→ WORK ORDER
Starting at the line that contains "This screenshot has height=947, width=950." in the listing below, write out every line word for word until you have written the line that contains "Task: Click the orange count badge on Blood".

#####

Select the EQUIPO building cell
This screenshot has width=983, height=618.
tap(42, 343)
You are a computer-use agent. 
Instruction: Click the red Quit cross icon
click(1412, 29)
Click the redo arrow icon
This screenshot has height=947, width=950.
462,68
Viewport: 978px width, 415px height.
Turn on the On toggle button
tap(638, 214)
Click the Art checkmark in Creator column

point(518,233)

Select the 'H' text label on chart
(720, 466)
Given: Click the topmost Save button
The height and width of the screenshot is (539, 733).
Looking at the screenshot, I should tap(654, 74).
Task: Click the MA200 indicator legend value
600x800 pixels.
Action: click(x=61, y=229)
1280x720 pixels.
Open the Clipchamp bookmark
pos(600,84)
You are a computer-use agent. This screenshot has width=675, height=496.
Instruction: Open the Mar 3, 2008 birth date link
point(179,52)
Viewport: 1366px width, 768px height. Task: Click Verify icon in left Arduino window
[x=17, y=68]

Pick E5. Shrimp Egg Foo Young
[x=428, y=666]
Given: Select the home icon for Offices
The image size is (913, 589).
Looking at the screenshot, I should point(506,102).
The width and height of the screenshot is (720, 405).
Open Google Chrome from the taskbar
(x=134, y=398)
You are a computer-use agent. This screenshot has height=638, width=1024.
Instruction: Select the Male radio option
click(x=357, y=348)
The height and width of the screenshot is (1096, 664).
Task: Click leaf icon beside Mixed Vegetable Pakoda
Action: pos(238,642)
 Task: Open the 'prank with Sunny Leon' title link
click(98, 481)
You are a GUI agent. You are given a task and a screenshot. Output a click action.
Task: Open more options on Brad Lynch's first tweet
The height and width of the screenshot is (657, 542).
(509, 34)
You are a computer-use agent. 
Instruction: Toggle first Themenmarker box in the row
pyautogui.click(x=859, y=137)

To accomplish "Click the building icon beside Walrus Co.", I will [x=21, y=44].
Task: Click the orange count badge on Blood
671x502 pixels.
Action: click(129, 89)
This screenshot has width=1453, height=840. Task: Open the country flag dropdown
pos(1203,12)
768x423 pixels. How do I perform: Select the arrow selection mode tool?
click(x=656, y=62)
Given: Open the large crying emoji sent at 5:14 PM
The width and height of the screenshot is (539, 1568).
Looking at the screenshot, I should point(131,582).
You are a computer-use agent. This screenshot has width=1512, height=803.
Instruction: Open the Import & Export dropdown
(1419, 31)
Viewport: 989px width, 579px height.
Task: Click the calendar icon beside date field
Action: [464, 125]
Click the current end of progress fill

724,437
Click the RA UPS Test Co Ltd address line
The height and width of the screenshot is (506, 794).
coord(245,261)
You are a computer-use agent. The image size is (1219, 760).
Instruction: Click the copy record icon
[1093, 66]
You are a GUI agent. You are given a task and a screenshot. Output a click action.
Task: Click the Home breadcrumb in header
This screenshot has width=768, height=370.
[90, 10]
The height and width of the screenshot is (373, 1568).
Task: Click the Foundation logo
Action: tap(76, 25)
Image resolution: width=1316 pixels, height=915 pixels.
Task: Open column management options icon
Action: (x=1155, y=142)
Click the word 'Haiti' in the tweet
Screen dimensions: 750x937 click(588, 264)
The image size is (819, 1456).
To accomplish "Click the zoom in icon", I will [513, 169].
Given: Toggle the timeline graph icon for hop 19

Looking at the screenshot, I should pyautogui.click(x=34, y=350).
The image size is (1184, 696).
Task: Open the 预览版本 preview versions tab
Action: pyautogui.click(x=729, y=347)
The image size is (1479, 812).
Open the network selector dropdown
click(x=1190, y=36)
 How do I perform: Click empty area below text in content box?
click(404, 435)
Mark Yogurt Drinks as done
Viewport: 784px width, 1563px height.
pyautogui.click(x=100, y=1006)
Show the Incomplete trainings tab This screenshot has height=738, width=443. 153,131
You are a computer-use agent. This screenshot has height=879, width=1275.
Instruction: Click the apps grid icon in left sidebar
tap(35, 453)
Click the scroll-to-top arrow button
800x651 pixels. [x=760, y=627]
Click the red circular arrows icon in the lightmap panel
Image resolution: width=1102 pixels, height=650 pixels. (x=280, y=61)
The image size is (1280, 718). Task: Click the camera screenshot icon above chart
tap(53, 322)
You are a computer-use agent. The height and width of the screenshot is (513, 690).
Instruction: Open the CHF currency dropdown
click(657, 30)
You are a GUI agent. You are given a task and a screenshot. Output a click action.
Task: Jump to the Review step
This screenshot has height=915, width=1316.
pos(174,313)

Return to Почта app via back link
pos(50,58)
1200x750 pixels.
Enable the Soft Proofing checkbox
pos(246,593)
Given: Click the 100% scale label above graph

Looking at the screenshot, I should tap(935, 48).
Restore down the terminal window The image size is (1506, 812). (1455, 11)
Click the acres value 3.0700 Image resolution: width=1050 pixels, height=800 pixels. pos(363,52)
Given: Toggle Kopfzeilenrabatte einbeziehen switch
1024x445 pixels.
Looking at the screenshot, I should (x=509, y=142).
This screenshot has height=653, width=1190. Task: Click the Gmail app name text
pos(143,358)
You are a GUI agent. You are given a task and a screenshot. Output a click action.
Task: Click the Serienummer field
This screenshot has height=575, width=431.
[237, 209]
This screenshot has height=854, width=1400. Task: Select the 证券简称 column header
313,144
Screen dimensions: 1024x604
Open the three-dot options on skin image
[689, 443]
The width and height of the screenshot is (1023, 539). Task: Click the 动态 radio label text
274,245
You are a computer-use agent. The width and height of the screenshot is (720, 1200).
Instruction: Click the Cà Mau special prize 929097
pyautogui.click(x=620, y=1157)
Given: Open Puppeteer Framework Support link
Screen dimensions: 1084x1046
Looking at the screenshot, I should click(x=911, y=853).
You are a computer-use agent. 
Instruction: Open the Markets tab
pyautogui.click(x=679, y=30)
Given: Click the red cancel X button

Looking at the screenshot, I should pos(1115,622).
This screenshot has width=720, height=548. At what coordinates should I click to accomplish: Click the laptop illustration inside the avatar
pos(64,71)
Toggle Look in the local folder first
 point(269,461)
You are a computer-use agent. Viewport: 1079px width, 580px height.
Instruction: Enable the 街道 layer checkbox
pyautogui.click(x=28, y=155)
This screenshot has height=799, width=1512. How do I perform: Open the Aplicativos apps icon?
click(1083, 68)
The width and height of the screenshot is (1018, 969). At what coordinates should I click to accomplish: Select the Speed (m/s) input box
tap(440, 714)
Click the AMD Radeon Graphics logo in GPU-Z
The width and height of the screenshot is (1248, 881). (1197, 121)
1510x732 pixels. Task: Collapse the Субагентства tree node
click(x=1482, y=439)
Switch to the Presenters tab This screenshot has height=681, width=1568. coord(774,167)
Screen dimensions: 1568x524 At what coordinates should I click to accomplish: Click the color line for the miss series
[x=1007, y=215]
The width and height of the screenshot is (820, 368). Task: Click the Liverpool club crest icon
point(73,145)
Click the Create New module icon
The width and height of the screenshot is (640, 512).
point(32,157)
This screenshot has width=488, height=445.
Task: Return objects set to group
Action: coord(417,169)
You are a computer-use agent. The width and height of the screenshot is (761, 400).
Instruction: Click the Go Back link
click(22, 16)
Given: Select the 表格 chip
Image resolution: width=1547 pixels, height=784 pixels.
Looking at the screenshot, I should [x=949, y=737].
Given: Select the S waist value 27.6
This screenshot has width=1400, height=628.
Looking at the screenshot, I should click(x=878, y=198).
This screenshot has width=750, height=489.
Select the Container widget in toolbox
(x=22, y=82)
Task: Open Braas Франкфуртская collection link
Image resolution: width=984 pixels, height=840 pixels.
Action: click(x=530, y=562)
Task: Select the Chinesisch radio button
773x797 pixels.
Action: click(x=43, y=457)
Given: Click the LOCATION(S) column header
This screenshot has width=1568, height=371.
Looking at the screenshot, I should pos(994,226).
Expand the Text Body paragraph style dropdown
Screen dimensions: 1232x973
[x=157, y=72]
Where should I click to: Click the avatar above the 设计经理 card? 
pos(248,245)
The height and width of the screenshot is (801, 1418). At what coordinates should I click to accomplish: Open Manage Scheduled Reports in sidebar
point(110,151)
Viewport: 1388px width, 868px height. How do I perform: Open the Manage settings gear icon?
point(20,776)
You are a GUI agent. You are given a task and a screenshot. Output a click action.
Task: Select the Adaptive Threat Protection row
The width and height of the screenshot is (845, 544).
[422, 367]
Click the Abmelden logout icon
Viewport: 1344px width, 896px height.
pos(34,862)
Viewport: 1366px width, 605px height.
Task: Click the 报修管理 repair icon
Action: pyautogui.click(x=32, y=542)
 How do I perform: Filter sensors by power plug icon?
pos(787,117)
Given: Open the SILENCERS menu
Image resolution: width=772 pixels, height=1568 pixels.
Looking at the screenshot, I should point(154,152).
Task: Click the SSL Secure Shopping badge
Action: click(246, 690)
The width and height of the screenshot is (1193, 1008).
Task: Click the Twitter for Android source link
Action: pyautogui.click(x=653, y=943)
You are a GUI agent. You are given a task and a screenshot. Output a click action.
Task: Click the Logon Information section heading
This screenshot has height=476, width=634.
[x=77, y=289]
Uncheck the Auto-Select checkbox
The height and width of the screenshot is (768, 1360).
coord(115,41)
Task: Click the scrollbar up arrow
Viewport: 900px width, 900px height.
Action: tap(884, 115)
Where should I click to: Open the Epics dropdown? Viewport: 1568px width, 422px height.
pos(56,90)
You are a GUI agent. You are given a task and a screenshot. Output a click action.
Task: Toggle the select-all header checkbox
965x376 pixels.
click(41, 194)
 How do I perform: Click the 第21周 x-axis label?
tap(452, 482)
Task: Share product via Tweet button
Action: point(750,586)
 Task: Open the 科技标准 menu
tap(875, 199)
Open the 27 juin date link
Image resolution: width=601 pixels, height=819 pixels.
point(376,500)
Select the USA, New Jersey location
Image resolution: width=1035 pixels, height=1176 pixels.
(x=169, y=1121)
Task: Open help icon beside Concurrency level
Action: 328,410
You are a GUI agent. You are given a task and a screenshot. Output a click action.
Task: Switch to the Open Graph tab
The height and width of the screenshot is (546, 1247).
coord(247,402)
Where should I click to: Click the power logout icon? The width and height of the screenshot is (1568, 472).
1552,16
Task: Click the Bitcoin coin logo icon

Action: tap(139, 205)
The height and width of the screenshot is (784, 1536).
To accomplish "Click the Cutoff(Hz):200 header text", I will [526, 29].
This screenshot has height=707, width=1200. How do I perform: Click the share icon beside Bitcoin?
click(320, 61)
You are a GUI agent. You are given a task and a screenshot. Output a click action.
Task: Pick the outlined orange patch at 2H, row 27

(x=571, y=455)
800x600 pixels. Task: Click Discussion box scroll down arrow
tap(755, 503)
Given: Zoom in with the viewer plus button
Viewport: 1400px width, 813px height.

#####

→ OUTPUT OF THE TASK
This screenshot has height=947, width=950.
462,68
Viewport: 978px width, 415px height.
Turn on the On toggle button
tap(638, 214)
Click the Art checkmark in Creator column

point(518,233)

Select the 'H' text label on chart
(720, 466)
Given: Click the topmost Save button
The height and width of the screenshot is (539, 733).
Looking at the screenshot, I should tap(654, 74).
Task: Click the MA200 indicator legend value
600x800 pixels.
Action: click(x=61, y=229)
1280x720 pixels.
Open the Clipchamp bookmark
pos(600,84)
You are a computer-use agent. This screenshot has width=675, height=496.
Instruction: Open the Mar 3, 2008 birth date link
point(179,52)
Viewport: 1366px width, 768px height. Task: Click Verify icon in left Arduino window
[x=17, y=68]

Pick E5. Shrimp Egg Foo Young
[x=428, y=666]
Given: Select the home icon for Offices
The image size is (913, 589).
Looking at the screenshot, I should point(506,102).
The width and height of the screenshot is (720, 405).
Open Google Chrome from the taskbar
(x=134, y=398)
You are a computer-use agent. This screenshot has height=638, width=1024.
Instruction: Select the Male radio option
click(x=357, y=348)
The height and width of the screenshot is (1096, 664).
Task: Click leaf icon beside Mixed Vegetable Pakoda
Action: pos(238,642)
 Task: Open the 'prank with Sunny Leon' title link
click(98, 481)
You are a GUI agent. You are given a task and a screenshot. Output a click action.
Task: Open more options on Brad Lynch's first tweet
The height and width of the screenshot is (657, 542).
(509, 34)
You are a computer-use agent. 
Instruction: Toggle first Themenmarker box in the row
pyautogui.click(x=859, y=137)

To accomplish "Click the building icon beside Walrus Co.", I will [x=21, y=44].
Task: Click the orange count badge on Blood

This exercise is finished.